More people than care to admit to, and Queen goddamn knew it. I think that’s called irony.1 But there really is a thing that fills our dreams then slips away from us. We call it “the past,” but at one time we were very invested in it as the present and the near-future.2

Nostalgia gets thrown around a lot as an accusation in the gaming community, and there’s no wonder some people are very defensive about it. If someone consistently called me an “employee” as a pejorative, I’d no doubt get defensive about it, regardless of how cheerfully employed I am.

The conventional view, I guess, is that if you’re nostalgic about things, then they really weren’t that good and you’re only fooling yourself now. Shame on you for thinking you were happy.

I think that view’s stupid. There’s a limit to how far nostalgia can go, of course, and the problem with trying to go back is that you’ll find you want to bring people with you and they never remember it quite the same way.

Affection for the past is nevertheless a wonderful and important thing. Our past experiences make us who we are, and if we only ever remembered the shitty ones, we’d only ever be the sum of our unpleasant past.

I don’t think that acknowledging nostalgia for things like old video games or old roleplaying games means that those games weren’t any good.
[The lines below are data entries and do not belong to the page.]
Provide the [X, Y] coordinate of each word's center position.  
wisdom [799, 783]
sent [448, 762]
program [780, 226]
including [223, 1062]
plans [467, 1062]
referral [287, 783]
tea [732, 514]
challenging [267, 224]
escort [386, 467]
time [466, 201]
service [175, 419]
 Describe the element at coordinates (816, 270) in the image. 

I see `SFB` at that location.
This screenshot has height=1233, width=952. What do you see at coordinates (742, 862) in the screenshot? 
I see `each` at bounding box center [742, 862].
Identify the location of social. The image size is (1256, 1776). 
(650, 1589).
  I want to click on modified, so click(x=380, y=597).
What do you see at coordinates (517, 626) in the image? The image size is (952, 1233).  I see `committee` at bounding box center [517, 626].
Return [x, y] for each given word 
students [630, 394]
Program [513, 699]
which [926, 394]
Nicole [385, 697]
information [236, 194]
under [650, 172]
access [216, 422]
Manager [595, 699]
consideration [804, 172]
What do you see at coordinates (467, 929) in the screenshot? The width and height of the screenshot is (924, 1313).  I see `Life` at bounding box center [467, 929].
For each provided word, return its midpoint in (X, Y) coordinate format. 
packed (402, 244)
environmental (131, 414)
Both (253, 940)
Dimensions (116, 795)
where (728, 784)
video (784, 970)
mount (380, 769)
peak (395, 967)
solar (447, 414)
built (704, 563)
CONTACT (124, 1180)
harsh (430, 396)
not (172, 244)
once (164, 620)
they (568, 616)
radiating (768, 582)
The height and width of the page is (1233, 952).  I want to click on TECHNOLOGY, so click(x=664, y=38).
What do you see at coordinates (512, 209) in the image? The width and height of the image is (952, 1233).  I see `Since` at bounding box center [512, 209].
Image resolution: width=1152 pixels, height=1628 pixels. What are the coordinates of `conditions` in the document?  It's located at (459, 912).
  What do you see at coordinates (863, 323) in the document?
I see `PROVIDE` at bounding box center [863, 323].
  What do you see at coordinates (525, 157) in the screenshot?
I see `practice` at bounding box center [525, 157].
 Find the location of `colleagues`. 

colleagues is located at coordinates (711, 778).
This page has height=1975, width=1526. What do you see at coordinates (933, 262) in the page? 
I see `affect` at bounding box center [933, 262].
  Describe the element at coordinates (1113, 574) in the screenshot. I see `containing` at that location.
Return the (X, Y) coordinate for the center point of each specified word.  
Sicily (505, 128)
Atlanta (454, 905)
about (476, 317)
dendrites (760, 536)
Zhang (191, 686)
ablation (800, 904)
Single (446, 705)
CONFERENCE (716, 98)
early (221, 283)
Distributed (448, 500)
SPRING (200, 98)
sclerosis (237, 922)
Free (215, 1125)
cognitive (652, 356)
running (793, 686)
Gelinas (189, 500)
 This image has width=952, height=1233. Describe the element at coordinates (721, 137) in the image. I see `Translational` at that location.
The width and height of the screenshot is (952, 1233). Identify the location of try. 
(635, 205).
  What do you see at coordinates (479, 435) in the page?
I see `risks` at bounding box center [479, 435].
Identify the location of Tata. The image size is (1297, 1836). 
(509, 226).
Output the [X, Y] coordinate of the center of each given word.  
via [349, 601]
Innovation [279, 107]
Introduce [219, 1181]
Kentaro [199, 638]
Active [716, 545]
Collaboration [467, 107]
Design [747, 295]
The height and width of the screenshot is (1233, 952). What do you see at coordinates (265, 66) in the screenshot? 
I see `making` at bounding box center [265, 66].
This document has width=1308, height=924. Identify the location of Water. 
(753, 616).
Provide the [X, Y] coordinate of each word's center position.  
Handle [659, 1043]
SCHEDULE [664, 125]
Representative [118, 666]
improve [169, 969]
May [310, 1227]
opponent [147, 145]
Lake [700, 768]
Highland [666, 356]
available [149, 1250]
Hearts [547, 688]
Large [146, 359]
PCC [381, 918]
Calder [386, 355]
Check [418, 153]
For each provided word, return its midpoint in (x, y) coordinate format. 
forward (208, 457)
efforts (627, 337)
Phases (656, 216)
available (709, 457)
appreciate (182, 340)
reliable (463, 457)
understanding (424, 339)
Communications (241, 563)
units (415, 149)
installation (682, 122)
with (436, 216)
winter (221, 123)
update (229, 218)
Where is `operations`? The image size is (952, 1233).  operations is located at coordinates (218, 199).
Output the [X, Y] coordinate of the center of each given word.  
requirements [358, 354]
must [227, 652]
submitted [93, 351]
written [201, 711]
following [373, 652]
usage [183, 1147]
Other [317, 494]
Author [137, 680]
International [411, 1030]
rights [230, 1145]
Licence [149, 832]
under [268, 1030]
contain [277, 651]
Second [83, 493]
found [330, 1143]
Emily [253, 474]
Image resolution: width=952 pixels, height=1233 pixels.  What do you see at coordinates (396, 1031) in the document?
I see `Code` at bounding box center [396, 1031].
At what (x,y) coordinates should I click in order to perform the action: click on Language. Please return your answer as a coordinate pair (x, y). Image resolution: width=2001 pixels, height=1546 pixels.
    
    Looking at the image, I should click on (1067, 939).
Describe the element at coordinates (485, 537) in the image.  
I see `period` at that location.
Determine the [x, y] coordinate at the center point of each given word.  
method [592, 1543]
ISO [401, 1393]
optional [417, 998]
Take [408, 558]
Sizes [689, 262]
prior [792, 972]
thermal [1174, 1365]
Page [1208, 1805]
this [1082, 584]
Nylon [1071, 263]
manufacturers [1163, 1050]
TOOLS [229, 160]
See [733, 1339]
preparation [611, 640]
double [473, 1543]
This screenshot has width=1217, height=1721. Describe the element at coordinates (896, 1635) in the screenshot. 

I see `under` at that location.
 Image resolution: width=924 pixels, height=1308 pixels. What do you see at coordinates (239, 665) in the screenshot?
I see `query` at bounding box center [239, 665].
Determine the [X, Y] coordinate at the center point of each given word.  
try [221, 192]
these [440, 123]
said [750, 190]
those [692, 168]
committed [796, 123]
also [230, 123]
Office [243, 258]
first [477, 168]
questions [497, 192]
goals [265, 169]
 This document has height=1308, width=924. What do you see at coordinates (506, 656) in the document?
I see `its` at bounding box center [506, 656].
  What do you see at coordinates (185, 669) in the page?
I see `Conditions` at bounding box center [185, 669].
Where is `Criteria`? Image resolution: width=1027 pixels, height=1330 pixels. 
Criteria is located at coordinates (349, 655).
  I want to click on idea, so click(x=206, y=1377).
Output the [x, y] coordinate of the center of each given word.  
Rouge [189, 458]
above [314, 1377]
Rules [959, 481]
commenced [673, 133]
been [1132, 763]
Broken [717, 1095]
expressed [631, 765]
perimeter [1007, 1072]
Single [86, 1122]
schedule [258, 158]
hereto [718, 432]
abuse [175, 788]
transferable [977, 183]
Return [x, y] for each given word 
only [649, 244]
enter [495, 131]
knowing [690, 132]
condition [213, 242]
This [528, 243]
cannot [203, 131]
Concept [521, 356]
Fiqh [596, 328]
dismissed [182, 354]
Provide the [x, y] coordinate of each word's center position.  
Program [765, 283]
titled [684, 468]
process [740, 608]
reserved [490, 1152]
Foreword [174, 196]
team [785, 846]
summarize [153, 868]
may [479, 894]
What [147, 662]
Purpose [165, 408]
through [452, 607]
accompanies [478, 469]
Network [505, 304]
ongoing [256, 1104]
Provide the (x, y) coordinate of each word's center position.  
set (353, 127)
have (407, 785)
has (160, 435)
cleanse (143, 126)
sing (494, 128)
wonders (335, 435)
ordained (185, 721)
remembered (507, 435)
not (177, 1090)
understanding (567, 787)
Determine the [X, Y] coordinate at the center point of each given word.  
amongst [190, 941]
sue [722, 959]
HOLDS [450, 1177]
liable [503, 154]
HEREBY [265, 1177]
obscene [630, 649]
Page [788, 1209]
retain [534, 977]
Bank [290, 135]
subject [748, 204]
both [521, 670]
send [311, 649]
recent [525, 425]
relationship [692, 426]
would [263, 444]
I was surprised, recently, at how good the environmental narrative in Maniac Mansion actually is.3 And I’ll take a stand for the lowly mongbat as one of gaming’s funniest monsters any day you care to name.

Yet, I’m also nostalgic for these things. It’s important not only that they were good, but that I remember them as good. I think, as a gaming community, we should really embrace that.

To quote John Higgins, from the introduction to Elegia: “…nostalgia is a potent and powerful force within the Retro Revival of pencil-and-paper role-playing games.” Yes, it is. We should acknowledge that, and we should harness it. Imagine the hell out of it, sure, but remember what you used to imagine, too.

Playing with old toys isn’t just about remembering the past, but we shouldn’t pretend that remembering the past does, itself, have value. I’m never going to hear “Maria” for the first time again, either. Still a great song, and still precious for its link to the past.

And I’m going to blast the shit out of it until my roommate wakes up.

____

  1. I think. I’m still technically on irony probation thanks to purchasing Jagged Little Pill in August of 1995.
  2. Yes, my understanding of nostalgia is entirely based on Highlander. You think that’s bad? I learned about true love from The Terminator.
  3. If there’s anyone who can get off my lawn, it’s the Day of the Tentacle kids, but I have a hard time caring about even that.

1 thought on “Who Waits Forever, Anyway?”

  1. Amen.

    Nostalgia is also often used as a defense against genuinely bad designs (“Well, I loved this as a kid, so it must be good”), but the point is that it doesn’t matter. Nostalgia, for good or ill, is a factor in our enjoyment, and it shouldn’t be excessively denigrated or exalted as a factor. It should simply be enjoyed.